Probing the Basic Character of Alkali-Modified Zeolites by CO2 Adsorption Microcalorimetry, Butene Isomerization, and Toluene Alkylation with Ethylene

Abstract

Two types of alkali-modified zeolites X and Y were studied, namely, zeolites containing occluded cesium oxides and zeolites containing occluded alkali metals (Na, Cs). Zeolites with occluded CsOX, obtained via impregnation and decomposition of cesium acetate, exhibited higher CO2 adsorption capacities and higher heats of adsorption than the corresponding ion-exchanged zeolites. However, the heats of adsorption were significantly lower on the zeolite-supported oxides (∼85 kJ mol−1) compared to bulk cesium oxide (∼270 kJ mol−1).
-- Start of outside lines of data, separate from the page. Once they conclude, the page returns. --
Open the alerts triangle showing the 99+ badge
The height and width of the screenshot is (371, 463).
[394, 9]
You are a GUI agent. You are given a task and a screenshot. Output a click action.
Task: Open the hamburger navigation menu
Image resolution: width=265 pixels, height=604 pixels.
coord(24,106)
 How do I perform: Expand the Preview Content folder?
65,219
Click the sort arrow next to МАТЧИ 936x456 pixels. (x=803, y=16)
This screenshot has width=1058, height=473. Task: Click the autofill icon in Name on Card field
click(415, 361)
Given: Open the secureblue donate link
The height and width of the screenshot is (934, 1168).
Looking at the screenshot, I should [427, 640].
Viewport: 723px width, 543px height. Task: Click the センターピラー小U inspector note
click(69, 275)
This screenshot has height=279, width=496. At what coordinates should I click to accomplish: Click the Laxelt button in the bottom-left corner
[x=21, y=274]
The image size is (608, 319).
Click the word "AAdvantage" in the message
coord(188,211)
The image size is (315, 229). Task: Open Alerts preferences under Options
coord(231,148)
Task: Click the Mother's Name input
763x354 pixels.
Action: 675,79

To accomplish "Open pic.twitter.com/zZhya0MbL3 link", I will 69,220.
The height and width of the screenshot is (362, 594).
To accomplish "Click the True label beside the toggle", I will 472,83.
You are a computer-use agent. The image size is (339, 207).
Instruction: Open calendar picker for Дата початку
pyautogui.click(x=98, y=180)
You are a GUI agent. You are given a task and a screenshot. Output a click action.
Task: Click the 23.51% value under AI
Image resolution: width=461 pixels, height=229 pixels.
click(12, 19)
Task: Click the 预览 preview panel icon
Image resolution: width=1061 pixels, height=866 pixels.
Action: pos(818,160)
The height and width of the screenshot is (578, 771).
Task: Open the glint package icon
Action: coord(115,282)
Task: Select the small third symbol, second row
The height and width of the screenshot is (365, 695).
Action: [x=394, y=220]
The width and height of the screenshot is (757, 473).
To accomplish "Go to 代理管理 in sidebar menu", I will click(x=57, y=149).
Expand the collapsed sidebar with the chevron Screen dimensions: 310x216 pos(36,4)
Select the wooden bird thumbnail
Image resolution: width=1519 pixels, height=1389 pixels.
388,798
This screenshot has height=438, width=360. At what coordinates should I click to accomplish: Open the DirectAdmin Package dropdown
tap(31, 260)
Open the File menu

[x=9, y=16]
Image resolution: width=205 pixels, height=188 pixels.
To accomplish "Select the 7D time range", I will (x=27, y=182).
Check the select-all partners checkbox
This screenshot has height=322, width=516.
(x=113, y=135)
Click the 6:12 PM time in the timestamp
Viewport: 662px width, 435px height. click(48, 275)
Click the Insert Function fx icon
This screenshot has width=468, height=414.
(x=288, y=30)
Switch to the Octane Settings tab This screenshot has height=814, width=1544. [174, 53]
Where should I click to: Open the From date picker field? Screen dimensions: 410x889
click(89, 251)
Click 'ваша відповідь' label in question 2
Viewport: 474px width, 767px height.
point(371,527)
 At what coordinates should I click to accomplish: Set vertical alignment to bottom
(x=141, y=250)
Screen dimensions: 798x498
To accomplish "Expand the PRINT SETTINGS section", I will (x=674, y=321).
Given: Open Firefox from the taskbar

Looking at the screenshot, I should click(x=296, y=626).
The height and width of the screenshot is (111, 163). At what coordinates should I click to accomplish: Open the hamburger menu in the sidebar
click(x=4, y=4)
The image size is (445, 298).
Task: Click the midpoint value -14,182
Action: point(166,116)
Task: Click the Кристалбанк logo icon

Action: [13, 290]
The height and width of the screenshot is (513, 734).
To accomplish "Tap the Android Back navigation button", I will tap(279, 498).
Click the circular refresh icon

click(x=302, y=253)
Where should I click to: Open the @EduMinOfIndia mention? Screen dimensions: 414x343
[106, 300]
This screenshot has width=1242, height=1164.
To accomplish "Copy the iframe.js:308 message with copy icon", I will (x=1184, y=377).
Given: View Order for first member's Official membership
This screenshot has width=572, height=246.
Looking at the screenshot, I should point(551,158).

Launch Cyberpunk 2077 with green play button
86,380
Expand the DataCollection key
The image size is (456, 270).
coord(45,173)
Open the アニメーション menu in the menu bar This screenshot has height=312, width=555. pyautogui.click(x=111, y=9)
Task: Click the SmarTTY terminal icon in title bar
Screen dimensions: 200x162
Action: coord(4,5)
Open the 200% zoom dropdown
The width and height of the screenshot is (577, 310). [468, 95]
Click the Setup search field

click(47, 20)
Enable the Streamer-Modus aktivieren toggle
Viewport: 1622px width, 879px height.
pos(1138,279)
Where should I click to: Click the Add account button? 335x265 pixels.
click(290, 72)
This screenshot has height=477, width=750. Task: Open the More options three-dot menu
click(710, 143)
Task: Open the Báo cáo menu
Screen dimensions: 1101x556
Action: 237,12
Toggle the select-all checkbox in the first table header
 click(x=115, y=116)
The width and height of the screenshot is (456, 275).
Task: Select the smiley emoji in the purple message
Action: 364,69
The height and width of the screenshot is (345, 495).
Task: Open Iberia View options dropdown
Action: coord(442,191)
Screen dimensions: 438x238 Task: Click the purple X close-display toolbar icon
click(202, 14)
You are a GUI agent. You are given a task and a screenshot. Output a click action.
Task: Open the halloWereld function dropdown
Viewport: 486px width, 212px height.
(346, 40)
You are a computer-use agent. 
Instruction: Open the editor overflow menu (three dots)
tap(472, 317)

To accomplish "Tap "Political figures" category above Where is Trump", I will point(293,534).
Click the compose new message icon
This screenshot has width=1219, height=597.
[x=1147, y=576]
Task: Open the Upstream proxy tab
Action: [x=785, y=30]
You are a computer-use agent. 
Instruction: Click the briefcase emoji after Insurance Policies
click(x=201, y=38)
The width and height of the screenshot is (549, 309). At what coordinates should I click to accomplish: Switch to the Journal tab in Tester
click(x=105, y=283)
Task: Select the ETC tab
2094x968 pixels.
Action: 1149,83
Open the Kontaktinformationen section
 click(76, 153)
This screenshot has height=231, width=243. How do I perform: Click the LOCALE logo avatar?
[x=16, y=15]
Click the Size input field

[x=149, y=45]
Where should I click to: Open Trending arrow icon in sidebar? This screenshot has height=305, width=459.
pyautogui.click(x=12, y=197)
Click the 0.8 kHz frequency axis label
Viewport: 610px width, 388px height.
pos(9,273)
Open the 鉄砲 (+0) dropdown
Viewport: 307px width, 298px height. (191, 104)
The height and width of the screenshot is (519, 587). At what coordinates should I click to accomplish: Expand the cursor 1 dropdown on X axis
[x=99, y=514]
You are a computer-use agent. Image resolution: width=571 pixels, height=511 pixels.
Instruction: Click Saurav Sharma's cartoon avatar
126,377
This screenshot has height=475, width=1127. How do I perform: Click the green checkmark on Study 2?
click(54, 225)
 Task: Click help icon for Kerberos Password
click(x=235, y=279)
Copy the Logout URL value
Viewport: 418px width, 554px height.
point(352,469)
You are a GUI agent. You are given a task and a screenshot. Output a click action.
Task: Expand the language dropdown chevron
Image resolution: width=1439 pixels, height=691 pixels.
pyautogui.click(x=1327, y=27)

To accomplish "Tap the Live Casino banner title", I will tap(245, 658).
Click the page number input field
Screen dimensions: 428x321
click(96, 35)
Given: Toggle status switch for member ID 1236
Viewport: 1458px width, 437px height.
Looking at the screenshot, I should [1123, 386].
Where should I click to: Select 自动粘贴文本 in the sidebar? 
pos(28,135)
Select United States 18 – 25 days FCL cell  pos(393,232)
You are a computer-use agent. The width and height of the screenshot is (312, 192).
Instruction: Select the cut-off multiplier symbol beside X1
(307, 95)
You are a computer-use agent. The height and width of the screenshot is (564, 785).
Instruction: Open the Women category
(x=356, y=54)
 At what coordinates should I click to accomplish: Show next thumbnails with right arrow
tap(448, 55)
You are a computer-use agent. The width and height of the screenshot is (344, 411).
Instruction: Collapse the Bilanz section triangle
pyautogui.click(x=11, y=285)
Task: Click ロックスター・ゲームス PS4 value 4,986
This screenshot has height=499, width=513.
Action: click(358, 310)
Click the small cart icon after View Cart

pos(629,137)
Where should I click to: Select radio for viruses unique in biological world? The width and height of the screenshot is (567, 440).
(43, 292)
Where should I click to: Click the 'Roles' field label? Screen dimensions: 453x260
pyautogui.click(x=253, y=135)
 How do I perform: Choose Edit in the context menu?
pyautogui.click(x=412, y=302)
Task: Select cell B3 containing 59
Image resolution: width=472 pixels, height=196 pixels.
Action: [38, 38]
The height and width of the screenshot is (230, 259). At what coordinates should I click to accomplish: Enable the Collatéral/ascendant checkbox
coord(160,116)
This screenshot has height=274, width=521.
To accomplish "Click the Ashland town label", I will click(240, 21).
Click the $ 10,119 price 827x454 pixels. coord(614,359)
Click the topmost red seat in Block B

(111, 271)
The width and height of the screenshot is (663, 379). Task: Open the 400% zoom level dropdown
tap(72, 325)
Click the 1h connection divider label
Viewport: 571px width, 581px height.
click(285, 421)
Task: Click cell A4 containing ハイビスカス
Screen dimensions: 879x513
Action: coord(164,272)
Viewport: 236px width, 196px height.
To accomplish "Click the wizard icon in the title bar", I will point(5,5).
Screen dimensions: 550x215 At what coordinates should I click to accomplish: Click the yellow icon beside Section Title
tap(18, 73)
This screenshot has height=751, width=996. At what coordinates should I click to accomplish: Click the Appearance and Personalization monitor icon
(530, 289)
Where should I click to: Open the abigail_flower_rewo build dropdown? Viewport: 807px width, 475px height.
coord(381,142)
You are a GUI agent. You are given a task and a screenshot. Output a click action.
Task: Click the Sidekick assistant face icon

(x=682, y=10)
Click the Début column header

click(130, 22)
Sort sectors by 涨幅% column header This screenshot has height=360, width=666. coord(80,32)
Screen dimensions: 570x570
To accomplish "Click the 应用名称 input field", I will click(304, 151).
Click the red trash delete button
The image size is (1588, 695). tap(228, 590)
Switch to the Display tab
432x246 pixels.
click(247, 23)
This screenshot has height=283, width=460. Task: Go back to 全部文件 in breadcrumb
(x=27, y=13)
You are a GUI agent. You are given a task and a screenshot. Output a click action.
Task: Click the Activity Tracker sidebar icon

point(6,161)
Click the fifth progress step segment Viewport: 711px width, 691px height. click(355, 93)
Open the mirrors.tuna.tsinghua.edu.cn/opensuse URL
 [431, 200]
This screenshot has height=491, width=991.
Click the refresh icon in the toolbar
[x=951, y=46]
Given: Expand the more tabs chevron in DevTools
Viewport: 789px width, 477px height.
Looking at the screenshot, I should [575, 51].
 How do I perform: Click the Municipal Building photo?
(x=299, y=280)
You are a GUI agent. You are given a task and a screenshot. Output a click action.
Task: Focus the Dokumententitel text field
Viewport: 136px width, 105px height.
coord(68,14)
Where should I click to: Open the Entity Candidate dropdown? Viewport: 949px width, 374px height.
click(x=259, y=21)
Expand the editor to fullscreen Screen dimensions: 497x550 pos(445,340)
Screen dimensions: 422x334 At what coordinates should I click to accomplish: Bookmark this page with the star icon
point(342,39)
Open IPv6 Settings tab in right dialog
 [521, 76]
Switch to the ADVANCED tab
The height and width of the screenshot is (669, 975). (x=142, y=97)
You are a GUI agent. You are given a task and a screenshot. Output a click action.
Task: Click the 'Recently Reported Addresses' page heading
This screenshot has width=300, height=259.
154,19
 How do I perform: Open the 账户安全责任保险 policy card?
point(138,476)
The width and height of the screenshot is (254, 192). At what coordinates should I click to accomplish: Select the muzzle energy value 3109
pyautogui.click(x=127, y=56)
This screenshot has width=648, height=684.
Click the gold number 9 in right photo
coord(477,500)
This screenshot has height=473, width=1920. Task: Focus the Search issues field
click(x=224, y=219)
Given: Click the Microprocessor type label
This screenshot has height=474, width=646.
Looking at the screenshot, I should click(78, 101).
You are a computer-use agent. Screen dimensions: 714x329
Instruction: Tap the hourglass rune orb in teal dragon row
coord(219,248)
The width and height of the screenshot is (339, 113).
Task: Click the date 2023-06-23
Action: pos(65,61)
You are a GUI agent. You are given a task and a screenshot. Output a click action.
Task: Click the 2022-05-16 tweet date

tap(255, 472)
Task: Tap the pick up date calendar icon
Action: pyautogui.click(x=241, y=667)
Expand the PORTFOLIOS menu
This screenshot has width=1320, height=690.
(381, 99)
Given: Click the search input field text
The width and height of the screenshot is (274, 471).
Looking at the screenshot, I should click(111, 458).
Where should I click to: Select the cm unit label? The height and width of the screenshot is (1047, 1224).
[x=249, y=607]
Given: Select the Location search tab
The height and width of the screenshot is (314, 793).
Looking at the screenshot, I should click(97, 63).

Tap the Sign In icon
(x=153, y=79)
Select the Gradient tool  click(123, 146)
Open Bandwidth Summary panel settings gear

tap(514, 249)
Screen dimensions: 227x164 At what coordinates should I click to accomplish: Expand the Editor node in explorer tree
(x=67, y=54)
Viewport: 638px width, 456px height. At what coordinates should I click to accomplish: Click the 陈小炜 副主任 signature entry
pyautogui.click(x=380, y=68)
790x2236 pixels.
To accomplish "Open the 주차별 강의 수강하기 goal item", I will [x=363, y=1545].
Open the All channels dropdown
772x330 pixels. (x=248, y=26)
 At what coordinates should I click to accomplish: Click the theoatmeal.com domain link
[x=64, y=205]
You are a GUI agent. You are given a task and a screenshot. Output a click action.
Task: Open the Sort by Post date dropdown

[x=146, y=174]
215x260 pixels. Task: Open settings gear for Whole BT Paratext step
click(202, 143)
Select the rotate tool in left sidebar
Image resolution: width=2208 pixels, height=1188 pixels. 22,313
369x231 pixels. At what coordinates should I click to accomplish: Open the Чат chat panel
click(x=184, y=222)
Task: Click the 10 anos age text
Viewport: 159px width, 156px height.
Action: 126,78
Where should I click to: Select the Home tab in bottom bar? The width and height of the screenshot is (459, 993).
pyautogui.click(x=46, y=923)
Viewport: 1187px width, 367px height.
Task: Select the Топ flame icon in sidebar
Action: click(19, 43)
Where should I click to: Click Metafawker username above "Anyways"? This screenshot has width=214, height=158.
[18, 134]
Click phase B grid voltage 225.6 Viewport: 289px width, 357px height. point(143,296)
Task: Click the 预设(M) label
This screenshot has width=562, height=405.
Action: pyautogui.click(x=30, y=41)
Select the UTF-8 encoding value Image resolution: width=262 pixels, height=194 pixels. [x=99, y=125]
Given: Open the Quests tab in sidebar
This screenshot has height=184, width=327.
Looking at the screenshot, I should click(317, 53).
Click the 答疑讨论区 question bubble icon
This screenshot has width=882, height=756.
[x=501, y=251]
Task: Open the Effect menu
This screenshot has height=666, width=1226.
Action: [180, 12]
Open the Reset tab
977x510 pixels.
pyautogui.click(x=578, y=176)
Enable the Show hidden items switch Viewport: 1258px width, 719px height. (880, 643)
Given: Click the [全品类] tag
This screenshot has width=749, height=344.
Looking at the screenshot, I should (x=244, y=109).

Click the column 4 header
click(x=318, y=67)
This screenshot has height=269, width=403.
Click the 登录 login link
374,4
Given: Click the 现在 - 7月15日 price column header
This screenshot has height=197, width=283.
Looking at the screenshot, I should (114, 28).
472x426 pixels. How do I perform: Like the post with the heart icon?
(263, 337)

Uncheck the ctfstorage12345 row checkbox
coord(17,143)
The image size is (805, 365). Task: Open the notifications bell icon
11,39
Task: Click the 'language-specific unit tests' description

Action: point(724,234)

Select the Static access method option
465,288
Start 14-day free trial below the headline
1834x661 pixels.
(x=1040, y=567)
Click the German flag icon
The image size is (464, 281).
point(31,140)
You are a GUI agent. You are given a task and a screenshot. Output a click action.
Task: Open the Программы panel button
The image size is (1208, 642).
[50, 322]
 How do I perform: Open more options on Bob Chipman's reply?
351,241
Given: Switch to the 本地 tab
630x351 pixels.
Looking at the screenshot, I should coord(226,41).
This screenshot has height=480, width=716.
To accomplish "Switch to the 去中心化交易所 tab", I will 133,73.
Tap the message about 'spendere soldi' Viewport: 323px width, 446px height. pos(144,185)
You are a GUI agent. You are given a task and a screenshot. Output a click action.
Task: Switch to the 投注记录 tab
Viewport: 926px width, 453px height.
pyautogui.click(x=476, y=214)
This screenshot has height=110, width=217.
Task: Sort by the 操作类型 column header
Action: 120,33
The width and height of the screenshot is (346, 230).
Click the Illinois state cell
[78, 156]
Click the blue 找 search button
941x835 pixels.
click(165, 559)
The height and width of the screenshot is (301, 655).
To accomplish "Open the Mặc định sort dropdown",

The CO2 adsorption capacities of the zeolites containing occluded CsOX increased linearly with the amount of occluded cesium (1 CO2 per 4 occluded Cs atoms), and the catalytic activity for 1-butene isomerization was commensurate with the CO2 uptake on the materials. Stronger base sites were created in zeolites by decomposition of impregnated alkali azides (Na, Cs), due to the formation of alkali metal species. These materials were active catalysts for the side-chain alkylation of toluene with ethylene, whereas zeolites containing occluded CsOX were inactive for the reaction. Dioxygen adsorption followed by thermal treatment of zeolites containing occluded alkali metal resulted in the elimination of their activity for toluene alkylation whereas their activity for butene isomerization was retained. Alkali oxide- and alkali metal-containing microporous carbon materials exhibited significantly different adsorption properties and catalytic activities from their zeolite counterparts, possibly due to the different nature of the occluded species and/or steric constraints in the amorphous carbon.